● What you need to do:
Copy out the material word for word, between the lines holding "Click AT&T's 261,329 shares held value" and "Action: point(894,103)", inclusive.

● Available records:
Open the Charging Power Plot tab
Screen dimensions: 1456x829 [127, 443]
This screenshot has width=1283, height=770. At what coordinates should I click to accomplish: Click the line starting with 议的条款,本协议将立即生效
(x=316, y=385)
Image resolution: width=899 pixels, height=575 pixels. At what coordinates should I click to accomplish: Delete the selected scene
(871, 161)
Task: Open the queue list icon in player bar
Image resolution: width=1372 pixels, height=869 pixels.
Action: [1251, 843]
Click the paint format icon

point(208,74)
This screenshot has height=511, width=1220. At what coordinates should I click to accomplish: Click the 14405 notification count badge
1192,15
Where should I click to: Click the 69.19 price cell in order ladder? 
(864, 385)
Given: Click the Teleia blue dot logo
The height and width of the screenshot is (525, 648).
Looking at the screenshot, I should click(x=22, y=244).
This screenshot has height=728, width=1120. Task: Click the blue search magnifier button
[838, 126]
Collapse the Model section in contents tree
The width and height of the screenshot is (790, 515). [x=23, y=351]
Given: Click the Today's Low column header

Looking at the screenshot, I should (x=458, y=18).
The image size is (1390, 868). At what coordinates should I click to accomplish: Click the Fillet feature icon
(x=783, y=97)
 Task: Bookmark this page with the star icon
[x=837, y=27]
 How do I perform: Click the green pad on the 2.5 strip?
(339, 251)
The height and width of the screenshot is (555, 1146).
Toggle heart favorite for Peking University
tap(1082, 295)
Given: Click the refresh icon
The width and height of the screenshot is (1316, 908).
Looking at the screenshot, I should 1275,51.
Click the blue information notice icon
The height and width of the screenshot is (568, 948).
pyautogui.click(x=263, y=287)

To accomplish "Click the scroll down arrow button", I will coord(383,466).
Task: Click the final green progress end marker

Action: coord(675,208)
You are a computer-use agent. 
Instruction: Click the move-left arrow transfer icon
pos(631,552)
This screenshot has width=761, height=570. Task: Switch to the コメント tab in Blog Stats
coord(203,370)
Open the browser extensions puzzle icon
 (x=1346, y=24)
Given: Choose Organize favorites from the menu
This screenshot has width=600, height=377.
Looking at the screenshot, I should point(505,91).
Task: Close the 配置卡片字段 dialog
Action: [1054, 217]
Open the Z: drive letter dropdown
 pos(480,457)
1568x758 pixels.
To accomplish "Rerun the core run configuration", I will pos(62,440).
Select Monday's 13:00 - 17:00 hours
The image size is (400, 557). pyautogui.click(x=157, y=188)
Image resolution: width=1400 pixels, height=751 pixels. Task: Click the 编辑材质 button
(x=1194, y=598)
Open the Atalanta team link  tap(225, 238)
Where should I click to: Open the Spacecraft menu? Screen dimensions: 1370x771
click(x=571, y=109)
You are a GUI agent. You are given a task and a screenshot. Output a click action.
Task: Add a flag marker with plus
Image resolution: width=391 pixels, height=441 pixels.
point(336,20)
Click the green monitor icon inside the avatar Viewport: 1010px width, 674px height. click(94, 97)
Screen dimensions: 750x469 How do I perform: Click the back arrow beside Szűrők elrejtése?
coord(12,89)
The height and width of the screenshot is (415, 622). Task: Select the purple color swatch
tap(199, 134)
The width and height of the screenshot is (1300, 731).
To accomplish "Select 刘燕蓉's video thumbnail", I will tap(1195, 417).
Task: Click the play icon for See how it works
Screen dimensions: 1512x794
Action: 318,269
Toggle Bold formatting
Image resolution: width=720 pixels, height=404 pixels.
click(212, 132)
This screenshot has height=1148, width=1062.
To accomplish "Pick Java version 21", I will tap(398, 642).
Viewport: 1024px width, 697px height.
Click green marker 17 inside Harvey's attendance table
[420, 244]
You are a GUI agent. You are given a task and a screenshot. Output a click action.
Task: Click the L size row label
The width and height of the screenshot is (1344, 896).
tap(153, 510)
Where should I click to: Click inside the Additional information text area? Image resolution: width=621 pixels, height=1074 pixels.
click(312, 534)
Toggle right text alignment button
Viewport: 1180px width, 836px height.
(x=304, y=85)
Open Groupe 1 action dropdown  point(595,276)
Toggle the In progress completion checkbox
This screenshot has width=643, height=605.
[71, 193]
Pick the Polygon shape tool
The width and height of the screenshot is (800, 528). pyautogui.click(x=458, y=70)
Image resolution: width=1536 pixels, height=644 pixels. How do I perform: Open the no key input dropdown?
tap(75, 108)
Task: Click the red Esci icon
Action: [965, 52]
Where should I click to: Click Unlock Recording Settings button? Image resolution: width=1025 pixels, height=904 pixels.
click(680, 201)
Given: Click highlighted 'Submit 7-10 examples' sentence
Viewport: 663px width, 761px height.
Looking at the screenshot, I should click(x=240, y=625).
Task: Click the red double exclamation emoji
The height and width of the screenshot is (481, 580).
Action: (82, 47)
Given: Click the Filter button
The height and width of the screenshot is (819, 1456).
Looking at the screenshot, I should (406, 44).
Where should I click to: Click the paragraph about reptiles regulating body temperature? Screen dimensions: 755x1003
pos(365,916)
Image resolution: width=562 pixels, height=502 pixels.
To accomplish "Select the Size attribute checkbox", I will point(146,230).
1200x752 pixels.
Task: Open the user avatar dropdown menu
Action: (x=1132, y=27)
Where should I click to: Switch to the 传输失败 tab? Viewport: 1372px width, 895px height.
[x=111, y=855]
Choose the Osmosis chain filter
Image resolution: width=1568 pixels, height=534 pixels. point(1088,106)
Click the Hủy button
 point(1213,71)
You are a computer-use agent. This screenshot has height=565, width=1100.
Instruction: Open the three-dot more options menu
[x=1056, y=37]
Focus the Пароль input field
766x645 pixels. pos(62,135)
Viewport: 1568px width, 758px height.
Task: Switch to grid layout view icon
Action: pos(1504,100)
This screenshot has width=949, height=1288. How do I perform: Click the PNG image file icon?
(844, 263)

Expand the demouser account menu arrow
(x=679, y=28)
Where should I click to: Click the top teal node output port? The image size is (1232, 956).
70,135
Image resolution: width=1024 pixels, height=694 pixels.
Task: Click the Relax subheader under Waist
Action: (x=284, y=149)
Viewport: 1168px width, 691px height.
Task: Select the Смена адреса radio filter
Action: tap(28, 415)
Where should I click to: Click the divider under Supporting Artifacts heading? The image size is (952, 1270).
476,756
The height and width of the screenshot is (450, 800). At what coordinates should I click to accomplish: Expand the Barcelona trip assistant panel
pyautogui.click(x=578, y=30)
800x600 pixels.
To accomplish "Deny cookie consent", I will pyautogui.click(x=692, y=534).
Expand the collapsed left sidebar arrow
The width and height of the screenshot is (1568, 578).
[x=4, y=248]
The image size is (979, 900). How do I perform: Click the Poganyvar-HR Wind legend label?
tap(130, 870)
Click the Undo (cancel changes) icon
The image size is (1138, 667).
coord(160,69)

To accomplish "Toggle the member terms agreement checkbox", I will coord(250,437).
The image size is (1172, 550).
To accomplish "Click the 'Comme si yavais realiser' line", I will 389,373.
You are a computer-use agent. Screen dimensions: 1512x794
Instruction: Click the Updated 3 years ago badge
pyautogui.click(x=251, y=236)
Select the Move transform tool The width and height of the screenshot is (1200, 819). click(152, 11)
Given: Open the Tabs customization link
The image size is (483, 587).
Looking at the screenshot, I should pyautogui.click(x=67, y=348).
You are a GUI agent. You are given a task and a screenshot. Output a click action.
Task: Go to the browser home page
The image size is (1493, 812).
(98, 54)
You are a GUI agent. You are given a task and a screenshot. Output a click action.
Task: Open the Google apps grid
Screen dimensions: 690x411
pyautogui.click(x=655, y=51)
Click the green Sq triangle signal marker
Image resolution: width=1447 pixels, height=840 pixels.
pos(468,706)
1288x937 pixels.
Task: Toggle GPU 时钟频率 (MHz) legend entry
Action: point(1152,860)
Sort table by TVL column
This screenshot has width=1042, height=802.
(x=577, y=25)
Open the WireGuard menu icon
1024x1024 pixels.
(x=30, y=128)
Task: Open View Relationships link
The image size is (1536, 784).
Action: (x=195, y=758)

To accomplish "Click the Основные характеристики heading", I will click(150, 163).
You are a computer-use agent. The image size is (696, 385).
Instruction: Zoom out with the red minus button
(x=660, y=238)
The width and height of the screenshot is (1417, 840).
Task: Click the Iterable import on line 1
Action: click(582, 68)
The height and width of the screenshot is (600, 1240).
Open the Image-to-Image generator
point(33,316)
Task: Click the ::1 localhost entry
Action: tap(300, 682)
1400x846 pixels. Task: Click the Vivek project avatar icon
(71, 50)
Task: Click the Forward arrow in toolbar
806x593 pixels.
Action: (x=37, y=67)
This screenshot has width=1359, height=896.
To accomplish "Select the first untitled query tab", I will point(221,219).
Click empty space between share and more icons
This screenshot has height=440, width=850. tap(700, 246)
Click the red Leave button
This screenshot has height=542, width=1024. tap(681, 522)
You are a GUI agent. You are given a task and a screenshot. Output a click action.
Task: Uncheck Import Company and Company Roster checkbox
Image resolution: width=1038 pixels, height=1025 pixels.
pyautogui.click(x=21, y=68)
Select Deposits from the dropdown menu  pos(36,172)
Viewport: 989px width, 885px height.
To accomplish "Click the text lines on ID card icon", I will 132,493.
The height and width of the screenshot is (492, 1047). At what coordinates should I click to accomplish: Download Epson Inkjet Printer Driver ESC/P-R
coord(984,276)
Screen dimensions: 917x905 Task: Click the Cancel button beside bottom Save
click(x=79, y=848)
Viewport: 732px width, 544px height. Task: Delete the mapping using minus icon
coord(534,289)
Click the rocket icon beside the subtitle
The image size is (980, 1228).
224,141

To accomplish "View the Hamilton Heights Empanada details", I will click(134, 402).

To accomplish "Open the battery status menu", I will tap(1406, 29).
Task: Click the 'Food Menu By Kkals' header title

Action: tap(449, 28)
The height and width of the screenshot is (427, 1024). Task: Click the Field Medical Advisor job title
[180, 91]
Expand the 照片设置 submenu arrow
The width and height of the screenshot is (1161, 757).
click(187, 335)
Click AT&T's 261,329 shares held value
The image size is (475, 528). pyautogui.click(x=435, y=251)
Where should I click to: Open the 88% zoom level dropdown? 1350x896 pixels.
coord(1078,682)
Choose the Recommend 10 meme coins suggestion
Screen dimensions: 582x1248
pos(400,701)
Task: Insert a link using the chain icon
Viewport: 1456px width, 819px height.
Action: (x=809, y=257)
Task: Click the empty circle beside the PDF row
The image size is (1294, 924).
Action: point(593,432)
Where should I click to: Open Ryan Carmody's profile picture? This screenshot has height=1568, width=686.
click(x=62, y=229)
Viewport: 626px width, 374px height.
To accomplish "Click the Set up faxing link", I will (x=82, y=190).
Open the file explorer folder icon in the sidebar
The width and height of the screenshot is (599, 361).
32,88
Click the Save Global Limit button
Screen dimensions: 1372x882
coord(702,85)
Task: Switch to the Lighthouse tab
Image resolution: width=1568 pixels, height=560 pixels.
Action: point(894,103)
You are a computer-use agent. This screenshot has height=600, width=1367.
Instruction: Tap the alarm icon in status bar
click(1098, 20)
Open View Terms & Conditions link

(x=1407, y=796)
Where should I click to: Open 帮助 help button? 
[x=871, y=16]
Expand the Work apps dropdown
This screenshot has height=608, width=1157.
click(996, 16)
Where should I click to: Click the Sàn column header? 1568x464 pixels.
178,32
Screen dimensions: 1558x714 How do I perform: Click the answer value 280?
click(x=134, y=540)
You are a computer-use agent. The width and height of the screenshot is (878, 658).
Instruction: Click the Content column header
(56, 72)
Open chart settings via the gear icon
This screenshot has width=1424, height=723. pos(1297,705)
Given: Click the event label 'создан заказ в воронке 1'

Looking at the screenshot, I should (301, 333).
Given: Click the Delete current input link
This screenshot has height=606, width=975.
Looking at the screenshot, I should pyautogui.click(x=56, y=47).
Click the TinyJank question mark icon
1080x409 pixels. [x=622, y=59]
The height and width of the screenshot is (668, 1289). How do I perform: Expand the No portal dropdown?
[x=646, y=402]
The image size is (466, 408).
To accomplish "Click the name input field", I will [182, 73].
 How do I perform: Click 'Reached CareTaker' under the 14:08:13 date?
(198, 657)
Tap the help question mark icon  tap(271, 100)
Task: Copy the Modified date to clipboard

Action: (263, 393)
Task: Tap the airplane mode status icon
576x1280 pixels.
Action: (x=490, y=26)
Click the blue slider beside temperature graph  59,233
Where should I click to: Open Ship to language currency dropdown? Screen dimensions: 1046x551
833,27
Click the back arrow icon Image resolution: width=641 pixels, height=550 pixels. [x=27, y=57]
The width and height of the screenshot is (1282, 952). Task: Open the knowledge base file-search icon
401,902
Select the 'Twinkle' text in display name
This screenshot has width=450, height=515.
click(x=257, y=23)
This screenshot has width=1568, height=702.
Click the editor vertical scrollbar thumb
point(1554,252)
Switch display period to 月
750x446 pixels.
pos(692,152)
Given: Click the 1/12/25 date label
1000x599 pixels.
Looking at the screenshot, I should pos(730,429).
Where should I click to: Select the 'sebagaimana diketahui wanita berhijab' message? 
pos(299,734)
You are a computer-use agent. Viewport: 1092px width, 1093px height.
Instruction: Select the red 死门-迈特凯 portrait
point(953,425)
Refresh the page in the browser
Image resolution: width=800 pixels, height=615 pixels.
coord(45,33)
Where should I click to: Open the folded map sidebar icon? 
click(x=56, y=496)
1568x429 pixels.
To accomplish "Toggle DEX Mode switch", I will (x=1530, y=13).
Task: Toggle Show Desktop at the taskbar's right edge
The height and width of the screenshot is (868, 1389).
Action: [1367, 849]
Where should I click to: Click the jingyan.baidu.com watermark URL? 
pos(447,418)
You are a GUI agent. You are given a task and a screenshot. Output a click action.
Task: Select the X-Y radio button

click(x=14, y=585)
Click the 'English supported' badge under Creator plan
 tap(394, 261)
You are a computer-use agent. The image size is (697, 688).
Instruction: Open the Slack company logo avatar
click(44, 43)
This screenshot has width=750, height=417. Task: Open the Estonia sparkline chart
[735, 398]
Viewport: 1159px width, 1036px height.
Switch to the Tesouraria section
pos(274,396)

● Solution for this task:
Click AT&T's 261,329 shares held value
The image size is (475, 528). pyautogui.click(x=435, y=251)
Where should I click to: Open the 88% zoom level dropdown? 1350x896 pixels.
coord(1078,682)
Choose the Recommend 10 meme coins suggestion
Screen dimensions: 582x1248
pos(400,701)
Task: Insert a link using the chain icon
Viewport: 1456px width, 819px height.
Action: (x=809, y=257)
Task: Click the empty circle beside the PDF row
The image size is (1294, 924).
Action: point(593,432)
Where should I click to: Open Ryan Carmody's profile picture? This screenshot has height=1568, width=686.
click(x=62, y=229)
Viewport: 626px width, 374px height.
To accomplish "Click the Set up faxing link", I will (x=82, y=190).
Open the file explorer folder icon in the sidebar
The width and height of the screenshot is (599, 361).
32,88
Click the Save Global Limit button
Screen dimensions: 1372x882
coord(702,85)
Task: Switch to the Lighthouse tab
Image resolution: width=1568 pixels, height=560 pixels.
Action: point(894,103)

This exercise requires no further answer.